2008-10-10 - Roll With the Weirdness

Roll with the Weirdness: In a very special edition of Squib Central, Jabcuga chats up Master of Horror Stephen Romano, the genius behind the new SHOCK FESTIVAL from IDW Publishing, Don "Phantasm" Coscarelli collaborator, and recovering Archie Comics fan.



Stephen Romano is the Robert Rodriguez of horror (and even that comparison unfairly limits Romano some). Whether he's writing short stories, screenplays, or designing movie posters, it seems there's nothing this cat can't do. In an introduction to Romano's THE RIOT ACT, when describing the short stories in the collection, Joe R. Lansdale said, "They have that kind of magic where you take something wild and wooly, and tell it in such a way that you just can't doubt it." Perhaps fittingly then, Stephen Romano's latest project, SHOCK FESTIVAL, from IDW Publishing, has been described as a "fauxploitation celebration" by Fangoria magazine. It's more of that mojo magic from Romano, and it feels pretty damn real. Romano has earned his way into the new school of horror, along names like Steve Niles and Brian Keene. With the manic energy of a class clown, Stephen Romano will still graduate at the head of his class.

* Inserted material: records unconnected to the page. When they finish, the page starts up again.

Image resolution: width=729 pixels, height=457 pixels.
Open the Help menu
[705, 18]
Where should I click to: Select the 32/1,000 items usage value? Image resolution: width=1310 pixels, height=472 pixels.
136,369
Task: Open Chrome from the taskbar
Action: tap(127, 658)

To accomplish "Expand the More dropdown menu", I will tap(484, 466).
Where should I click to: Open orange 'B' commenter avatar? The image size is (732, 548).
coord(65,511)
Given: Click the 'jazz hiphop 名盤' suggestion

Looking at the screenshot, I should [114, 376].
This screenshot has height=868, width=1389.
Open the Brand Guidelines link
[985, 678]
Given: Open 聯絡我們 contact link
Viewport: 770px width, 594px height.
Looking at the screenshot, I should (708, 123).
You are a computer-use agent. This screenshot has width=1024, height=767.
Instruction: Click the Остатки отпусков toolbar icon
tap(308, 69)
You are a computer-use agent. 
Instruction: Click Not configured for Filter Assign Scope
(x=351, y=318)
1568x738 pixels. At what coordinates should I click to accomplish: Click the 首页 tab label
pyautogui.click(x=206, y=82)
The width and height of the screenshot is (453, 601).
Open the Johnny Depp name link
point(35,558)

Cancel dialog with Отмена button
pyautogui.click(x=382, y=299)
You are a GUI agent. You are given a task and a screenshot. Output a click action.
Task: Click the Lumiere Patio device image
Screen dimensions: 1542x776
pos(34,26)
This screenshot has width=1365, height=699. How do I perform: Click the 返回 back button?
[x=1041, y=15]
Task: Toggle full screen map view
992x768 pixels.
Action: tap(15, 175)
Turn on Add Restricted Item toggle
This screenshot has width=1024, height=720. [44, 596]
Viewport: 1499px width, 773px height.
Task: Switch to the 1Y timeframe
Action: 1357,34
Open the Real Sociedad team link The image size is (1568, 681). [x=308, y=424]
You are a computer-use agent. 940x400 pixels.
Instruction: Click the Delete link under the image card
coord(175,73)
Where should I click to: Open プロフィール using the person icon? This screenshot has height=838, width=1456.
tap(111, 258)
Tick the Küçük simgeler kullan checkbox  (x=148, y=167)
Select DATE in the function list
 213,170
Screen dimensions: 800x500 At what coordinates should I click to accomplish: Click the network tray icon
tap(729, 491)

Here's part one of a special edition of Squib Central. I hope you enjoy it, and I encourage everyone to pick up a copy of SHOCK FESTIVAL. Not only do I give it my highest recommendation, I'm even calling it my favorite book of 2008.

sfbb.jpg

Shock it to me, baby!

Joshua Jabcuga: Your latest project, SHOCK FESTIVAL, is being published by IDW
Comics. You're a true renaissance man of horror. In 1992 you produced and directed a demo for Marvel Comics, for what would have been the soundtrack to Todd McFarlane's SPIDER-MAN #1. Unless I've got my chronology mixed up, I get the sense that this was the first big turning point in your development as a professional artist. Would that be accurate, how did you even get to that stage in your career, and what did you learn from the experience?


Stephen Romano: I actually wrote and directed a horror film before that, which taught me some hard lessons about what a young man should choose to spend a year of his life doing. It was just a terrible project, rife with amateur-hour blunders. I mean, some guys go the distance and make EVIL DEAD or EL MARIACHI, others fall right on their faces. But I learned to "roll with the weirdness." So what I did was use the experience to weigh out what I was capable of doing well at that point in my career. And what I was good at -- besides writing -- was creating sound design and music. I come from a very musical background, hanging out in Houston as a kid with my father, who was buddies with guys like Stevie Ray Vaughn and Lyle Lovett. (Lucinda Williams was my babysitter before she got famous!) The sound score I created for the crappy movie I made was not perfect, but it illuminated abilities that I knew I could expand on, if I had the time to do it right. My father owns a recording studio, so I said "hey, let's make our favorite comics into audio dramas!" So that's what we did. And, yes, it was the real turning point in my pro career. We never did get to do Spider-Man, but I worked with some of the guys at Image Comics. It was a very interesting year. I got to act, direct, do music and sound design. It was a training ground for being more organized, having a clearer vision, working with talented people and experimenting with different ways to do things. I still don't think I'd ever wanna direct another movie again, though! That's much harder than just making something sound cool!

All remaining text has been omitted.